* Exercise directions:
Find "How do I perform: Open" in the material, then return exactly the line containing it and all lines after it to the end, leaving out pictures.

BEGIN

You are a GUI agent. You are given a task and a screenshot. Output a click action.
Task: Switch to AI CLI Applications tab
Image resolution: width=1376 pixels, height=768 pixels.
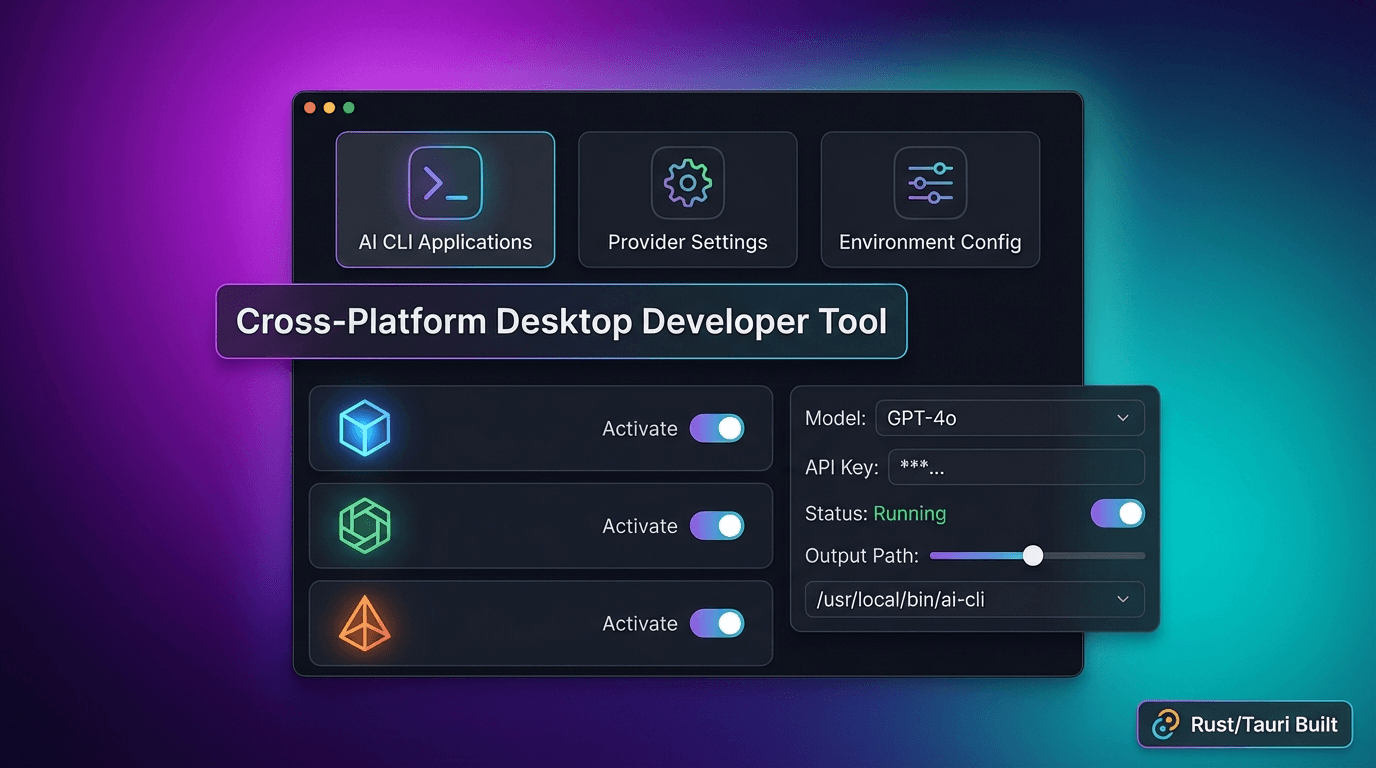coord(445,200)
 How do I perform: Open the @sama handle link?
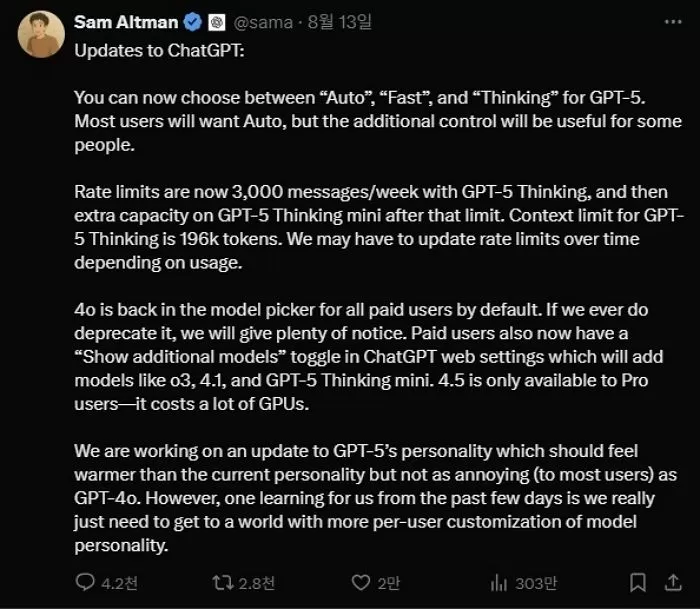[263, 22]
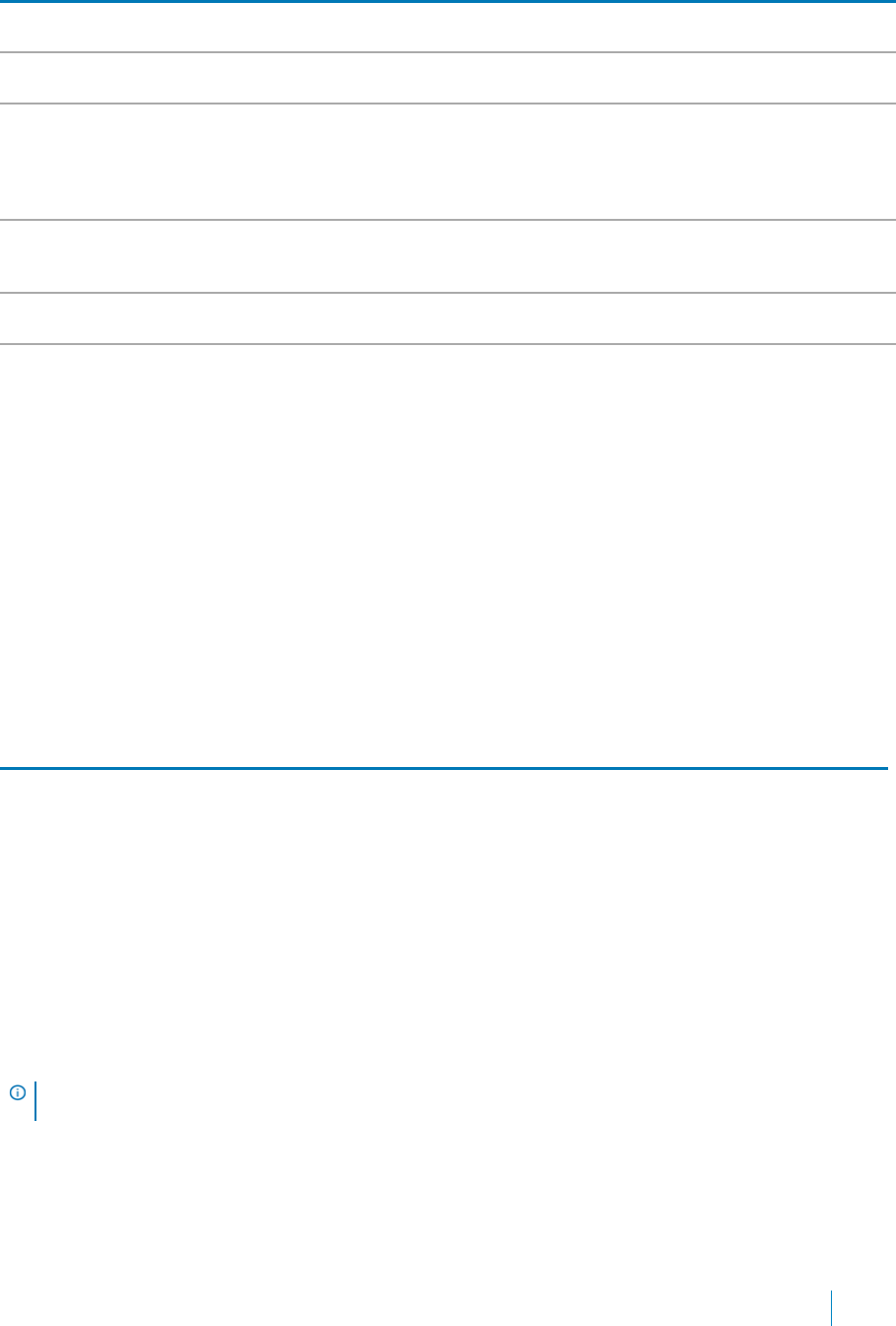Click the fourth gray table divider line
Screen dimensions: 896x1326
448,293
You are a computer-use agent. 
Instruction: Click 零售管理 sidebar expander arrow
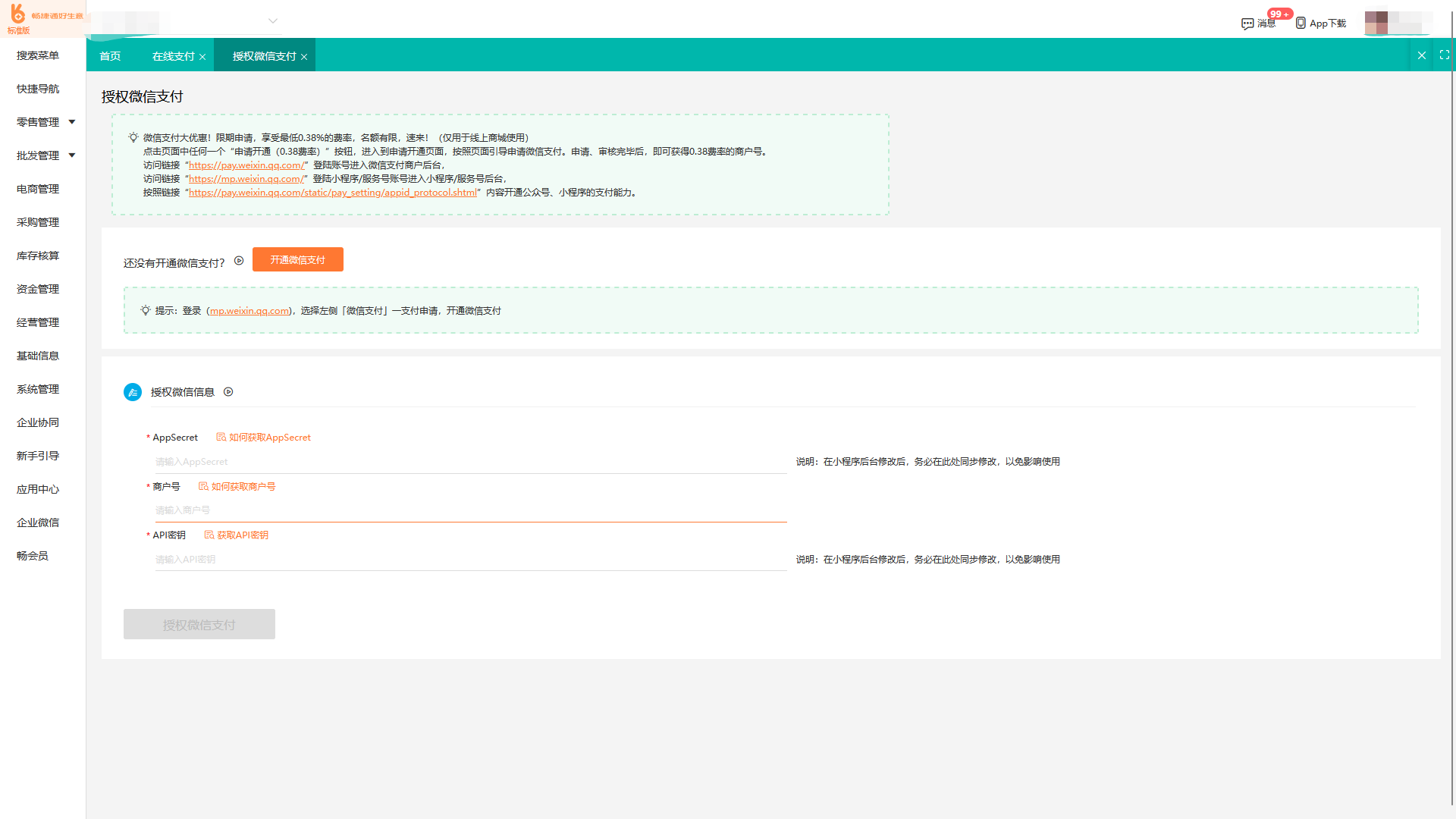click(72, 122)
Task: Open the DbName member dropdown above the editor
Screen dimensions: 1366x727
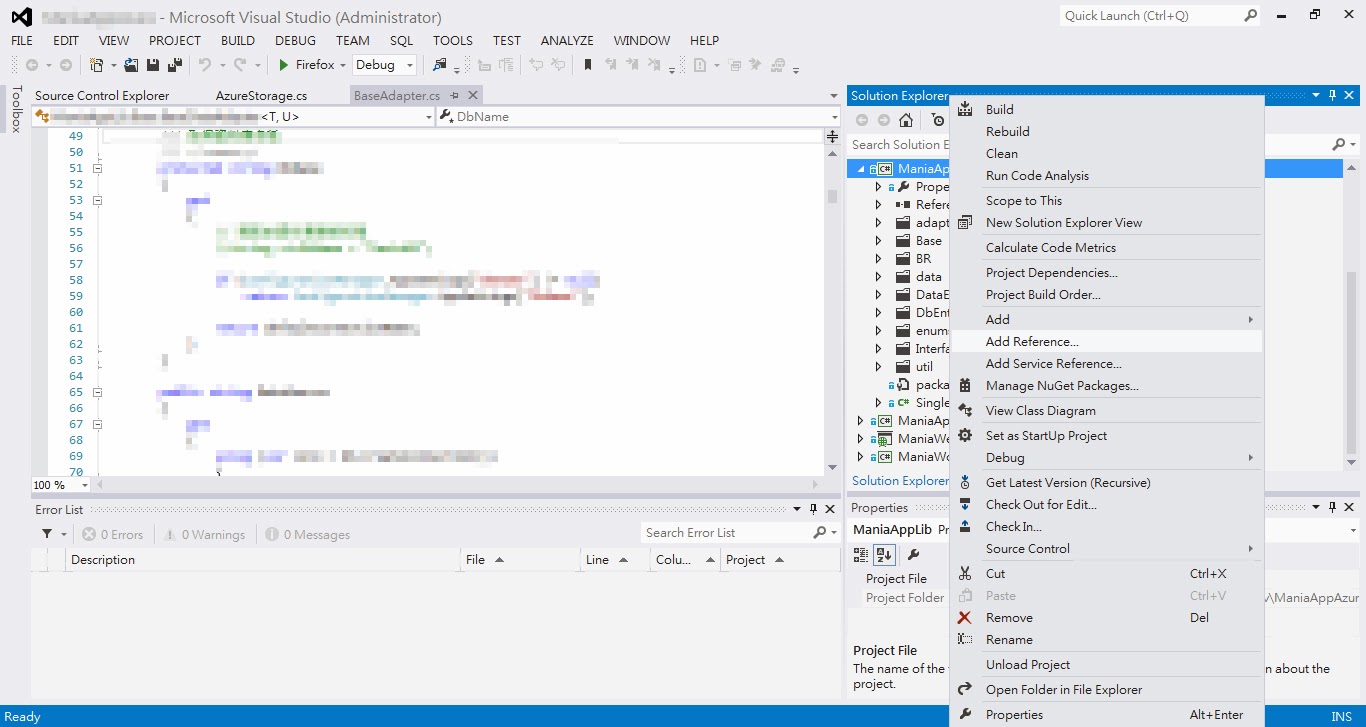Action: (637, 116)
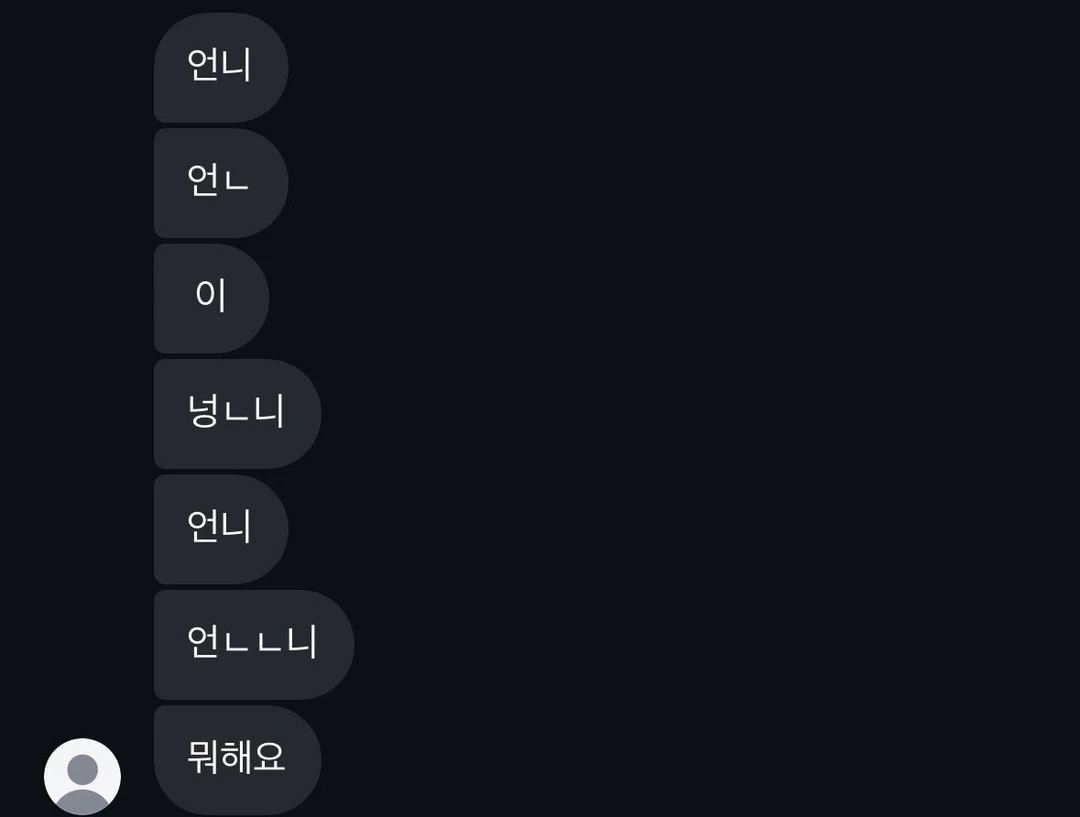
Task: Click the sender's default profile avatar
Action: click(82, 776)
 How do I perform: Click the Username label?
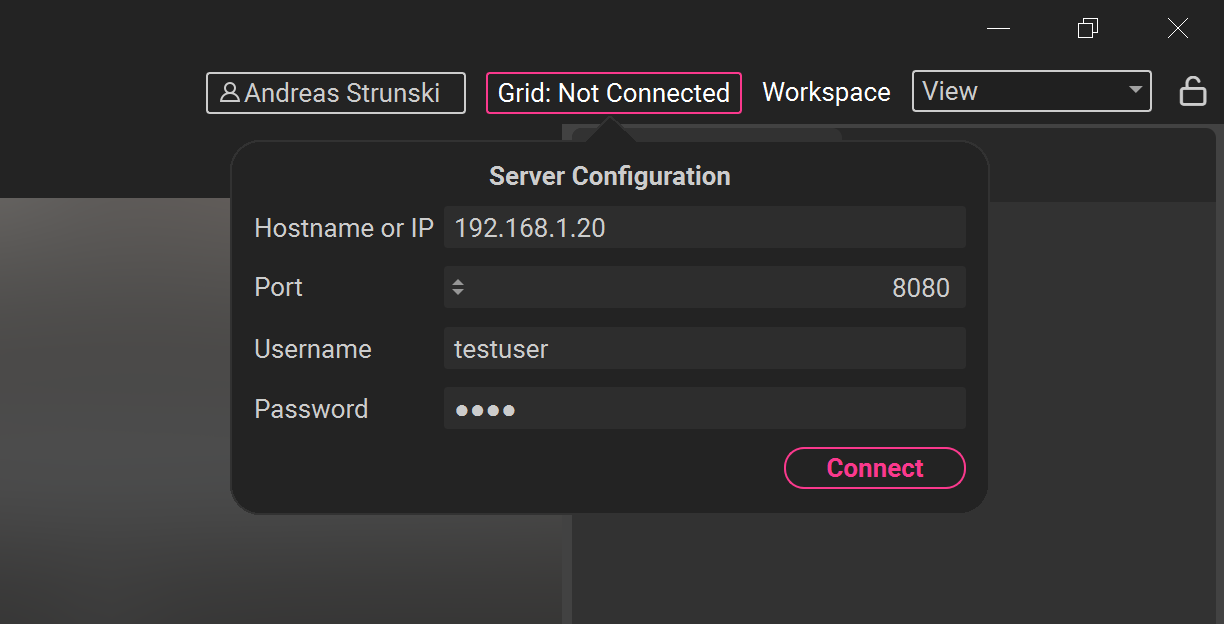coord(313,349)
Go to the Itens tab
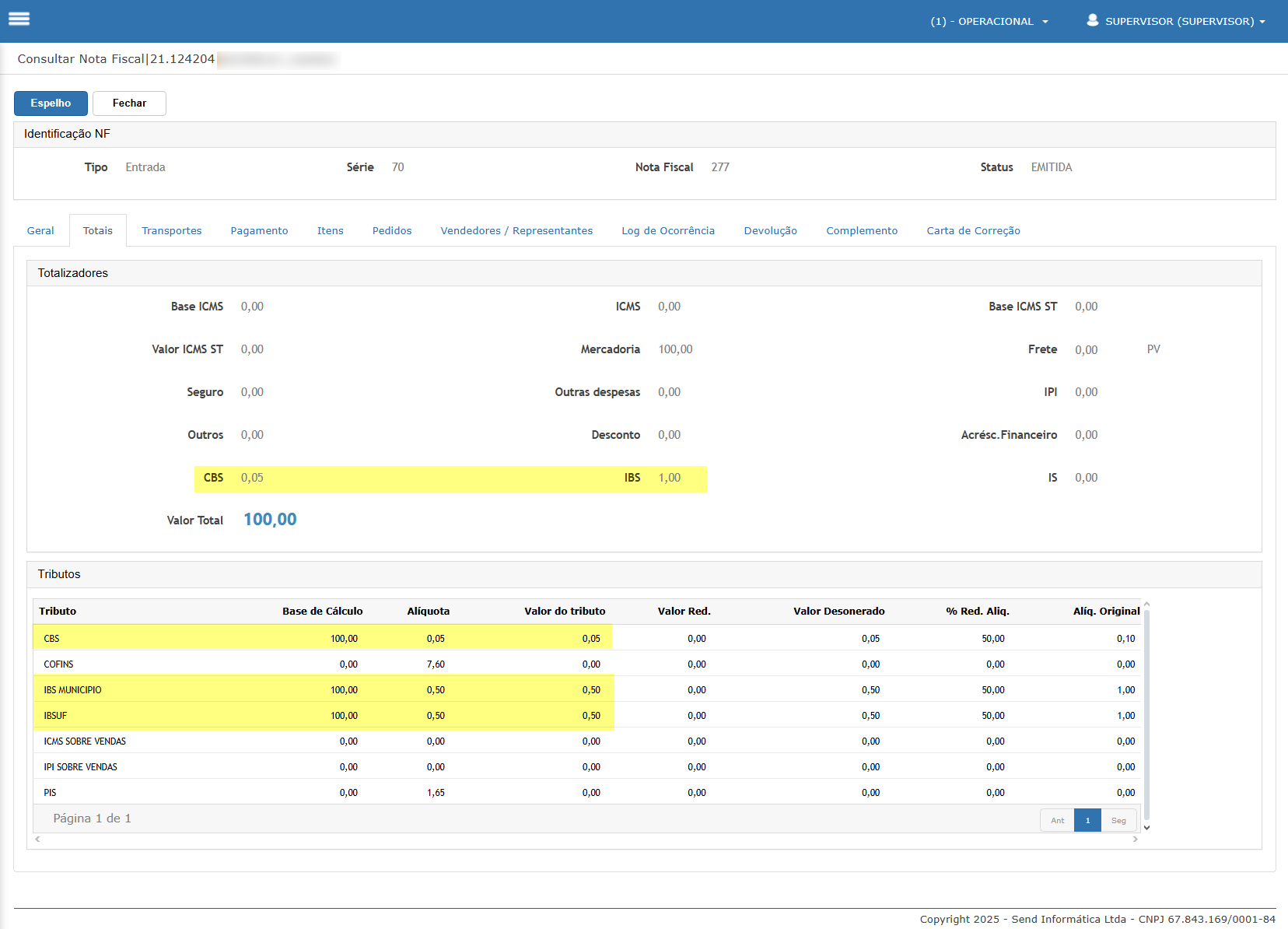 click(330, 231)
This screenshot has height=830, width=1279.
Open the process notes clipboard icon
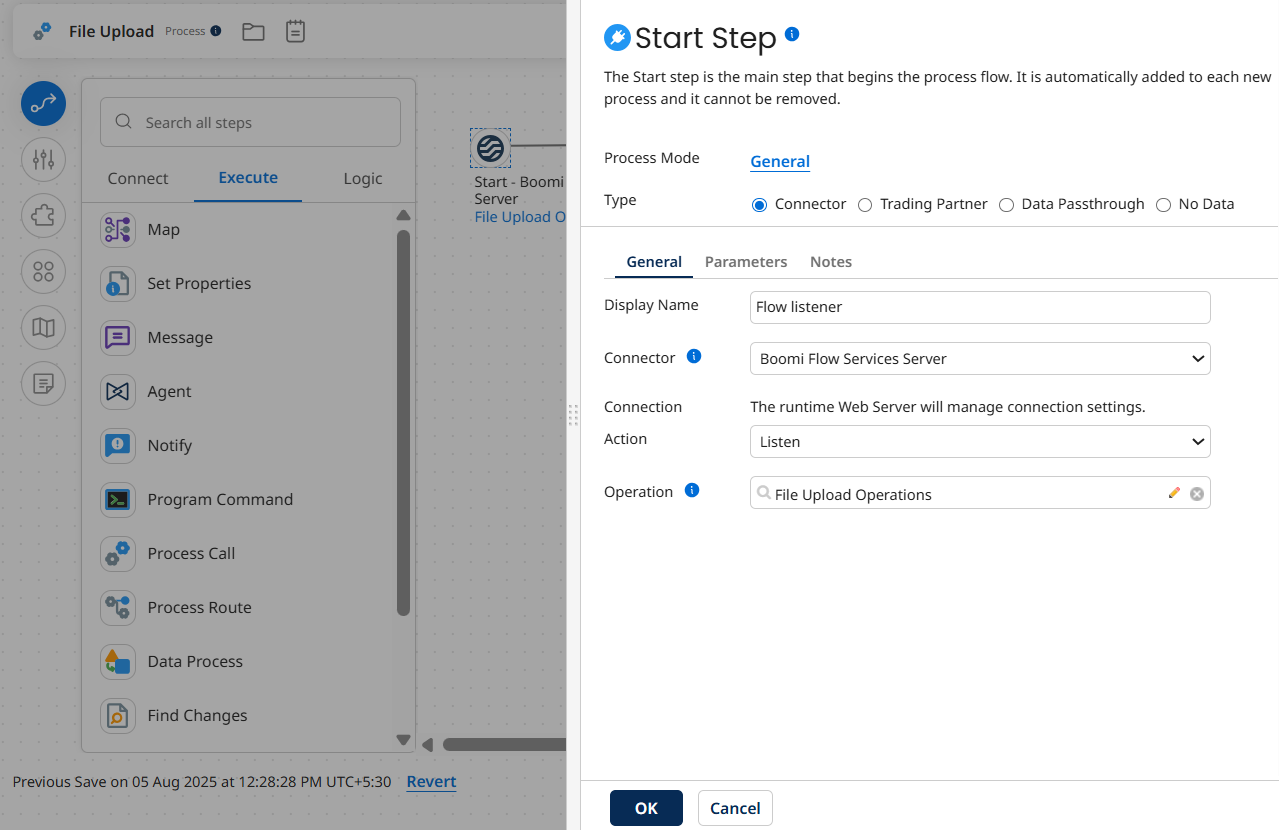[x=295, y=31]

END

* Problem solution:
 How do I perform: Open the @sama handle link?
[263, 22]
Click the fourth gray table divider line
Screen dimensions: 896x1326
448,293
You are a computer-use agent. 
Instruction: Click 零售管理 sidebar expander arrow
click(72, 122)
Task: Open the DbName member dropdown above the editor
Screen dimensions: 1366x727
Action: (637, 116)
Task: Click the sender's default profile avatar
Action: click(82, 776)
 How do I perform: Click the Username label?
coord(313,349)
Go to the Itens tab
 click(330, 231)
This screenshot has height=830, width=1279.
Open the process notes clipboard icon
[x=295, y=31]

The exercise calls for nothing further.